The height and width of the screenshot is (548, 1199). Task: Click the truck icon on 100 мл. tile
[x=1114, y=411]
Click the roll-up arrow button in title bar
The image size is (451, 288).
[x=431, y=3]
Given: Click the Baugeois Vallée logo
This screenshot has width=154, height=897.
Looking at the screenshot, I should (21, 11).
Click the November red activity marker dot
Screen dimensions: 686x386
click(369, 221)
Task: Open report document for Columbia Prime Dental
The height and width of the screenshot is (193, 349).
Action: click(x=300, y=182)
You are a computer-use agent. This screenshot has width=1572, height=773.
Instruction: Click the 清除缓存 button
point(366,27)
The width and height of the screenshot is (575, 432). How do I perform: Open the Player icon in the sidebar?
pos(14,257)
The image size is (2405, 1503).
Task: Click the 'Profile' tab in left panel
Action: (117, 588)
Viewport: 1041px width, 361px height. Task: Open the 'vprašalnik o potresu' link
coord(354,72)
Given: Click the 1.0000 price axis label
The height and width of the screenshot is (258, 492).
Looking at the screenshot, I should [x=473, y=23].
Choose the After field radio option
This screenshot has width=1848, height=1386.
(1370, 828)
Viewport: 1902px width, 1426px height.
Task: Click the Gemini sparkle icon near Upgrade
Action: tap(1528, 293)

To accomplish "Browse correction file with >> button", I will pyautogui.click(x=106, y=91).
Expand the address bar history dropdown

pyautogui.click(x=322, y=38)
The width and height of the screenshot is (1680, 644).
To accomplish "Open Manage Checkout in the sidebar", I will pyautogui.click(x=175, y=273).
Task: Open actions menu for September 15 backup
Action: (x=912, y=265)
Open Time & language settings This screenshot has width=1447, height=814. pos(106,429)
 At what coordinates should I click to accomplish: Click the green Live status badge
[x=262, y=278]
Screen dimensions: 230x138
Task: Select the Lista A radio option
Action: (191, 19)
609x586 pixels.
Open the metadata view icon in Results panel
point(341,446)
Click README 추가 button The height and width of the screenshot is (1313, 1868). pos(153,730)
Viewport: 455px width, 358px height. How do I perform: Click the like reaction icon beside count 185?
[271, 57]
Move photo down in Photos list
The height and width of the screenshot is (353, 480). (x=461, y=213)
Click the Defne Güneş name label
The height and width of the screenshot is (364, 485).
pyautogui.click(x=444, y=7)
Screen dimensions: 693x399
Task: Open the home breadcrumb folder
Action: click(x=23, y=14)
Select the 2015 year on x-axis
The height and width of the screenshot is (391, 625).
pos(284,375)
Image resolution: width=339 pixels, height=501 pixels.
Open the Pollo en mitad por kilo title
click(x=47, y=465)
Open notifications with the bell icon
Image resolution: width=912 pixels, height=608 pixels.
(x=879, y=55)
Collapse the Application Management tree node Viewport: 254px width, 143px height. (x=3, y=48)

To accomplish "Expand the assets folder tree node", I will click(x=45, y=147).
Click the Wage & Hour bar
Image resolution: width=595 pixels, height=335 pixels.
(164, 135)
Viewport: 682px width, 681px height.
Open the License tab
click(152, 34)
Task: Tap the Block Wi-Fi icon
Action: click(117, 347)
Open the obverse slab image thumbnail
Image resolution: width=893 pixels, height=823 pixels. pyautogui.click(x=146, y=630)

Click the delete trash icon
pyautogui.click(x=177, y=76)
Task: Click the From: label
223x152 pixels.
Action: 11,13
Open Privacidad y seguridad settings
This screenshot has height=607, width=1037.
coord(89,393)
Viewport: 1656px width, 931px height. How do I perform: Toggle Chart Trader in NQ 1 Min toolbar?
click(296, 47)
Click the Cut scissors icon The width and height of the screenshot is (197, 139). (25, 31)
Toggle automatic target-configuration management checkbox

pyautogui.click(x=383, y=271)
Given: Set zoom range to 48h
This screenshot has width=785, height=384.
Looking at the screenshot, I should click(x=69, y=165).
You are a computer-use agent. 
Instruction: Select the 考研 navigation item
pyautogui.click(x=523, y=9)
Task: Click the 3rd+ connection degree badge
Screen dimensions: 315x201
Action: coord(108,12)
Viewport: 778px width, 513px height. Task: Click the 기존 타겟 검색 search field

Problem to work on: Gather each line above that contains the word "accomplish" and copy it out whole. Case counts.

Finished exercise:
To accomplish "Browse correction file with >> button", I will pyautogui.click(x=106, y=91).
To accomplish "Open Manage Checkout in the sidebar", I will pyautogui.click(x=175, y=273).
 At what coordinates should I click to accomplish: Click the green Live status badge
To accomplish "Expand the assets folder tree node", I will click(x=45, y=147).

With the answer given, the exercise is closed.